Transformers: Before we start with transformers, we must ask why transformers are used?
To answer this question, we must start with Recurrent Neural Network (RNN) which repeats itself after some period. A RNN can be shown as,
Figure 1: RNN Folded and Unfolded
RNN are useful in cases where you want the results of predictions to be used in future e.g., intent of sentences for language translation, chat bot applications etc. But RNN becomes ineffective if the gaps in relevant information are large as information will get lost in the chain longer the chain goes. E.g., to predict the next stock price at any point, it may require calculating previous stock prices at previous time.
Figure 2 Information at Ht+1 requires information at time x0 and x1
Although RNN could learn these long-time dependencies, in practice they don’t. To overcome this issue Transformer is used. Transformer is a semi-supervised machine learning algorithm that uses the mechanism of self-attention, by weighing significance of each generated data. They are useful in fields which require sequential input data output like NLP, Computer Vision etc. and when working with any time series data. Transformers allow parallelism as they do not process the entire data at once, which reduces training time. First introduced in 2017 and they are becoming a popular choice for NLP problems, replacing RNN and LSTM (Long-Term Short Memory).
A transformer has a simple flow, input, encoding, decoding and output.
Figure 3 Use of transformer for language translation
Each encoder layer generates encodings about information relevant with parts of the input and passes it forward using a feed forward. The decoder does the opposite, it takes all the generated encodings and using the contextual information present in the encodings presents the output. A single transformer will have multiple encoder and decoder layers and it does so by using a mechanism called Attention.
Fig 4: Internal Structures of Encoder
.
Fig 5: Internal Structures of Decoder.
Understanding Self-Attention Transformers are built using scaled dot-products. When a sequence is passed to a transformer model, attention weights are calculated between every token simultaneously which provides encoding for the information present in the token along with weighted combination of relevant tokens by their attention weights.

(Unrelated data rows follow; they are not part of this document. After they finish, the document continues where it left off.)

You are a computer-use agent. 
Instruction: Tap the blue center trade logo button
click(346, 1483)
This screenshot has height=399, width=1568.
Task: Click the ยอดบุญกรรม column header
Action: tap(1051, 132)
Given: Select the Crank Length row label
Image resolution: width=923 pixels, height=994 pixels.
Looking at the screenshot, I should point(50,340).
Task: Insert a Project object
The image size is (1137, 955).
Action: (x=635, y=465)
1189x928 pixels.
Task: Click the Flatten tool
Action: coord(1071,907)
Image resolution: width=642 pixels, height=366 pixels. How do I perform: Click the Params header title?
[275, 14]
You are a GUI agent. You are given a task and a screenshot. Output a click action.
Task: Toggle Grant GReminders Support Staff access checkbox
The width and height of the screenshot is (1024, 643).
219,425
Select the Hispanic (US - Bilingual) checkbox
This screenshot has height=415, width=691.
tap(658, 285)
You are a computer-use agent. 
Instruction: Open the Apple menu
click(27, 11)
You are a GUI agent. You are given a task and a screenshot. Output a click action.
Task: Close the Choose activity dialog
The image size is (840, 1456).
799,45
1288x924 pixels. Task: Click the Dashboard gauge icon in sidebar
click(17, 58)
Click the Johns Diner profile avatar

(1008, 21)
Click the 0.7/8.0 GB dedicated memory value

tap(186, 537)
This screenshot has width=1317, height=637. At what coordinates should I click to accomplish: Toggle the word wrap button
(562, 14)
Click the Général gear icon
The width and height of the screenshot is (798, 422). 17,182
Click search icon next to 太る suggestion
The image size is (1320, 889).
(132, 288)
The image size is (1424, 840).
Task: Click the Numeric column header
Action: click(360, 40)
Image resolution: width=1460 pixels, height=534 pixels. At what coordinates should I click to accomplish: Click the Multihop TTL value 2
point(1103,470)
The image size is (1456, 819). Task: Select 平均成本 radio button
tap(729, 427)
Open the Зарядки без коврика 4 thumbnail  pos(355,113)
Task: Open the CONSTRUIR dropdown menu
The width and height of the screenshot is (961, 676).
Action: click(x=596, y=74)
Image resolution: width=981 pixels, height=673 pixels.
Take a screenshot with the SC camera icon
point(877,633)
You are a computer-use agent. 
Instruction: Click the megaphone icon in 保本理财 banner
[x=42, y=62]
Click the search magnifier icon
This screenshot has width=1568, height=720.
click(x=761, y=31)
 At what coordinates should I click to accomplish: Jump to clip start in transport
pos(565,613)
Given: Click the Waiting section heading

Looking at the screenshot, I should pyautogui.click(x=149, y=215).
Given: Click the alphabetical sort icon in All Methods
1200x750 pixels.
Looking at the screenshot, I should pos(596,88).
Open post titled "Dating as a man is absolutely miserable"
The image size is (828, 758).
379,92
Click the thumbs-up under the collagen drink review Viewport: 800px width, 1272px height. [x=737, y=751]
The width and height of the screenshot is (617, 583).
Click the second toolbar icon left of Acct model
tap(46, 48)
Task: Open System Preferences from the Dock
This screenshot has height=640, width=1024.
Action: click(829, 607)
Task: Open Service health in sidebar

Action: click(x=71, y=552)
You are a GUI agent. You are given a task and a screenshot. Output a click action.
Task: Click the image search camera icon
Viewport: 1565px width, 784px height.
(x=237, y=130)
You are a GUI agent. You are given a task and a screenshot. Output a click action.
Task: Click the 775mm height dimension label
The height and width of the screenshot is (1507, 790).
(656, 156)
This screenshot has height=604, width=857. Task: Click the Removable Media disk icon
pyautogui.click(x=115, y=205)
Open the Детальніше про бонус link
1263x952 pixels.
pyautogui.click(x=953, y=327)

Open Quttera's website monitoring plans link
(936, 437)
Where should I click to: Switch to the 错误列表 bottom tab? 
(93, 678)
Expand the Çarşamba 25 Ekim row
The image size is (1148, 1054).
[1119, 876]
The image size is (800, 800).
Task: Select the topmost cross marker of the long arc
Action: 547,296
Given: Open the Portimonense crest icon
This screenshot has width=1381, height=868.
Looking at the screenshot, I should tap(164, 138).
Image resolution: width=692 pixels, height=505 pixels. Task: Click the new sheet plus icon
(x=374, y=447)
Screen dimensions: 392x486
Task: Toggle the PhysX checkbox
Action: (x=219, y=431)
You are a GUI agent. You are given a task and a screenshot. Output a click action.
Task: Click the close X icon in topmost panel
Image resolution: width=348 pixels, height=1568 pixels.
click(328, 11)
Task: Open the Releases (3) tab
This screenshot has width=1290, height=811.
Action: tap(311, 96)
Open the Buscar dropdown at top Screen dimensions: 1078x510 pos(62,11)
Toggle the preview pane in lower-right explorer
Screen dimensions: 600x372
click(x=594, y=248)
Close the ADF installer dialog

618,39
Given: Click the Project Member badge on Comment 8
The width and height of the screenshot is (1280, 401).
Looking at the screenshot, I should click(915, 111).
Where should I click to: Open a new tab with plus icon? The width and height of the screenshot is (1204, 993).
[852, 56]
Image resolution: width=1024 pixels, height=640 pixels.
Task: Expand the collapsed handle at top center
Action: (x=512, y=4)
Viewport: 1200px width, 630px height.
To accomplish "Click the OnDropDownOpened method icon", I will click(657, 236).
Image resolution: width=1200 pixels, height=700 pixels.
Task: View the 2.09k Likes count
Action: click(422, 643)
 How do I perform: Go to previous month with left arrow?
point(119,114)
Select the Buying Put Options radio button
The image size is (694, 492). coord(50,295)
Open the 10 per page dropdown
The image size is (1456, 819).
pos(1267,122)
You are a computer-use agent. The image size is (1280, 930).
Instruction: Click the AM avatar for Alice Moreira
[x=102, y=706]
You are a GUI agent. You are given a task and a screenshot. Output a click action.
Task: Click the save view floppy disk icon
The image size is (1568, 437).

The transformer learns two weight matrices Wk the key weights and WQ the query weights and WV the value weights, for each token i, word embedding is used to convert xi into three vectors,
Query vector q_i=x_i * W_Q,
Key vector k_i=x_i * W_K
Value vector v_i=x_i * W_V.
Attention weights is then calculated as a product of query and key vectors and divided by the square root of dimensions of key vectors √(d_k ) and passed through a softmax layer to normalize the weights. So, the attention is given by,
Figure 6: Self-Attention Working
Transformers can also pay attention to multiple dimensions. Multiple attention heads for different tokens can add more level of relevance and can encode relations relevant to humans.